Source : daily geek show

 

***

 

« On ne l’entend jamais parler de son pays. (…)

Elle craint une réponse du néant,

le baiser d’une bouche muette. »

 

« Le livre ouvert »

Paul Éluard

 

*

 

   Je m’appelle Marousya (Маруся en Mongol), j’ai 16 ans, « l’âge de tous les dangers », comme le dit Grand-Père Nast qui s’y connaît en chevaux et aussi en hommes. Il dit que des jolies filles comme moi attirent de jeunes garçons qui sont forts comme nos ancêtres Bouriates et qui volent de jeunes filles, d’abord pour en faire leurs maîtresses, ensuite pour en faire leurs femmes. Mais, maintenant, je suis hors de danger car je suis loin de la Mongolie. Je vis en France, en Aubrac, dans la région de la Cham des Bodons, chez mon Oncle Maksim et sa femme Béatrice. Mon « petit frère » se nomme Mangal (Мангал dans notre langue), il a 12 ans, comme moi, il a le teint clair, les pommettes hautes, les yeux un peu bridés et il fait penser à un enfant plus jeune, c’est pour ça que je l’appelle « petit frère ». Des fois ça l’énerve et il piaffe comme un jeune cheval mongol, celui qui est le compagnon fidèle des Nomades. Oncle Maksim a des photos de ces chevaux qui ressemblent à des poneys, il ne se lasse pas de répéter des mots qui sont mystérieux pour moi. Il parle de leurs robes, il dit à Béatrice, devant le feu de cheminée, les noms magiques : « bai », « alezan », « gris », « isabelle », « noir ».

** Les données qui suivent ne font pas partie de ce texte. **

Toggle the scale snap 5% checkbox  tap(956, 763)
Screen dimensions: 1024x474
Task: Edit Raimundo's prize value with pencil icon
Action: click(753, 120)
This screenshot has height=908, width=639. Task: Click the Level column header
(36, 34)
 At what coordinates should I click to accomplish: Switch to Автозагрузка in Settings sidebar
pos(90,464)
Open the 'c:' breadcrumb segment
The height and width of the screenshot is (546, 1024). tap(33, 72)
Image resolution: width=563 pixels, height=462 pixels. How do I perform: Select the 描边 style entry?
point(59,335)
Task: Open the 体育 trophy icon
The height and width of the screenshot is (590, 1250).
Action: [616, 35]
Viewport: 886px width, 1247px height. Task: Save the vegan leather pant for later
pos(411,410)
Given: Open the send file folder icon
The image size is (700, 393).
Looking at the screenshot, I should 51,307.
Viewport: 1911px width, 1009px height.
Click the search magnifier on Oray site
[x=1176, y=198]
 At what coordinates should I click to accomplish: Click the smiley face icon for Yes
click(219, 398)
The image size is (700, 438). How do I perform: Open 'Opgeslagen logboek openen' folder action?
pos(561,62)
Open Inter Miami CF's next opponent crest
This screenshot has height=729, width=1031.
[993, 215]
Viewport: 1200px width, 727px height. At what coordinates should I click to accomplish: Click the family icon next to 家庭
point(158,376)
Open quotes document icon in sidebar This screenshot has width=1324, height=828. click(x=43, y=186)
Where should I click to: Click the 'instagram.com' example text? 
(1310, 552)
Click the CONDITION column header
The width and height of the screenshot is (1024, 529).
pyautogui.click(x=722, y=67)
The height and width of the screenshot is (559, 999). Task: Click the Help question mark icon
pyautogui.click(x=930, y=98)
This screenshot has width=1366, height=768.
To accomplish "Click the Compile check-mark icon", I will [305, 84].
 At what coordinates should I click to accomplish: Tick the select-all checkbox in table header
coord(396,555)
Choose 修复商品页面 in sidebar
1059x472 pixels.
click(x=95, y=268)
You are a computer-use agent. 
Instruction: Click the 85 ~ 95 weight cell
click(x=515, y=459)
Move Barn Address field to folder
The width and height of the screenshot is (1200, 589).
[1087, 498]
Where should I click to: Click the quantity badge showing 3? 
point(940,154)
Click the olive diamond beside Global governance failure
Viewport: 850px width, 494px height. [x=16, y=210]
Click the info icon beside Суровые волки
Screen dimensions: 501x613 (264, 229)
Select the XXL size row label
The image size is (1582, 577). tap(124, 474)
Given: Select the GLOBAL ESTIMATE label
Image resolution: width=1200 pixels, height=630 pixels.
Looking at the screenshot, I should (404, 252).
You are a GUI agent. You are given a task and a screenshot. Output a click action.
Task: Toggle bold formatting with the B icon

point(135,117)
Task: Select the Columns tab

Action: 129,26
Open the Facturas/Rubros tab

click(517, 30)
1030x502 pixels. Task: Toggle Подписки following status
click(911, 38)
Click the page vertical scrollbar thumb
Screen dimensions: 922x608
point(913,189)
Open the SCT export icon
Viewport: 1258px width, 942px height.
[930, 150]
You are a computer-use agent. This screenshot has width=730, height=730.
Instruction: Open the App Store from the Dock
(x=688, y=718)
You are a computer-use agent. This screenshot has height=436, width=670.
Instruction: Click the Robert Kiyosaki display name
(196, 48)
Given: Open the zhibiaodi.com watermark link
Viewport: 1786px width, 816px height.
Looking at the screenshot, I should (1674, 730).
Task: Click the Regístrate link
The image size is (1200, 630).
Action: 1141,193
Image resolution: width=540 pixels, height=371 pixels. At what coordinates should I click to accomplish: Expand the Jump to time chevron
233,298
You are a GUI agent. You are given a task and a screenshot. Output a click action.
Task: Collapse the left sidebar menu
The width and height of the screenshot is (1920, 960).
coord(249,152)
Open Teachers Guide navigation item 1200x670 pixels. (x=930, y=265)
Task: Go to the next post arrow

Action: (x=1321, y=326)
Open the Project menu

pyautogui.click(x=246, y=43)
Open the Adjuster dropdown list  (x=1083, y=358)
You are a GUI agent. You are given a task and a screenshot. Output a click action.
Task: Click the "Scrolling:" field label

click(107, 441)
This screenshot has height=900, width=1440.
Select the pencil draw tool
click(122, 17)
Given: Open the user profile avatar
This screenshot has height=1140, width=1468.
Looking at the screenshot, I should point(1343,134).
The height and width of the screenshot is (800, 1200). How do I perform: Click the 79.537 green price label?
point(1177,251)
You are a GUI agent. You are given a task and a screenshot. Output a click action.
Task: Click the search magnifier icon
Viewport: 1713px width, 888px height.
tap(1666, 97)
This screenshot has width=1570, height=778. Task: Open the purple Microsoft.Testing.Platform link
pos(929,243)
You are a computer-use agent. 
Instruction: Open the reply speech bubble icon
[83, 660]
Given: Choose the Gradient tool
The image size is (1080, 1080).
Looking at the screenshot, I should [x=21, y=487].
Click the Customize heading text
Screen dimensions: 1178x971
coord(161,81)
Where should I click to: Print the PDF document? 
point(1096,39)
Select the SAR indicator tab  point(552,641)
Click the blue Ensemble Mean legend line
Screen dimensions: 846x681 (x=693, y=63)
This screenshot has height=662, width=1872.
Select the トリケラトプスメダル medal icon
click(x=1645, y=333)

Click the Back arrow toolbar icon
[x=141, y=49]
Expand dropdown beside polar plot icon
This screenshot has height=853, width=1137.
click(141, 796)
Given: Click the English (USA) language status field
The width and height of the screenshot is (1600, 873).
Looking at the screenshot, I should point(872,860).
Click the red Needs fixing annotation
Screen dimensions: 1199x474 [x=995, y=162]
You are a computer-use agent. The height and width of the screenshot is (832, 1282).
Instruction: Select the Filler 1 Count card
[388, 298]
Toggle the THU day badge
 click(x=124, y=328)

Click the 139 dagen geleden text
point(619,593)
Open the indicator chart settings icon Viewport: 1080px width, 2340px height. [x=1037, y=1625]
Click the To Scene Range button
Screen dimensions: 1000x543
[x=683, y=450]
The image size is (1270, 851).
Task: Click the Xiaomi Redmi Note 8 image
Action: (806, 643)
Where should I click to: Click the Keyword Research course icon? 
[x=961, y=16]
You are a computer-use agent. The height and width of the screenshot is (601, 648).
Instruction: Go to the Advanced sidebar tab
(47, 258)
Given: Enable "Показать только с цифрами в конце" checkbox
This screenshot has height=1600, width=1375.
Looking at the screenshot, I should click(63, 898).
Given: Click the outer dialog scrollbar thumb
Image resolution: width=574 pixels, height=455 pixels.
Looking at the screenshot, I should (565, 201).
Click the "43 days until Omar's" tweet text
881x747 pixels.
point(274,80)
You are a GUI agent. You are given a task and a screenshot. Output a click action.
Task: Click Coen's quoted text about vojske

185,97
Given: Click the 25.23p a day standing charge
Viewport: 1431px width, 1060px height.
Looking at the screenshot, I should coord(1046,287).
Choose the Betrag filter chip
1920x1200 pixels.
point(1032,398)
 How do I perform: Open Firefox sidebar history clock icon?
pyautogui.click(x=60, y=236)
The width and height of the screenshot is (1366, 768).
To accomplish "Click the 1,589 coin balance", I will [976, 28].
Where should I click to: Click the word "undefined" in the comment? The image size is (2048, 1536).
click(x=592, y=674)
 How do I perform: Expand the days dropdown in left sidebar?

   Il dit cela avec gourmandise, comme s’il était du vent courant sur les steppes d’herbes jaunes, un peu de poussière se lèverait à son passage. Béatrice me dit que je suis une jolie fille, qu’ici, sur le Plateau, je n’aurais pas de mal à trouver un amoureux, mais je ne m’inquiète pas de ça, mon amour véritable, c’est la Mongolie avec ses grands champs d’herbe qui montent jusqu’au ciel, avec son vent frais, celui qui fait voler le sable du Gobi, celui qui court le long des ruisseaux, il y a des rochers tout autour, celui qui glisse dans la fourrure épaisse des yacks, fait bouger leurs longues queues blanches, frotte leur peau sous le manteau noir, celui qui vole la fumée sortie du toit des yourtes et l’emporte loin au-dessus des nuages fins comme des cheveux.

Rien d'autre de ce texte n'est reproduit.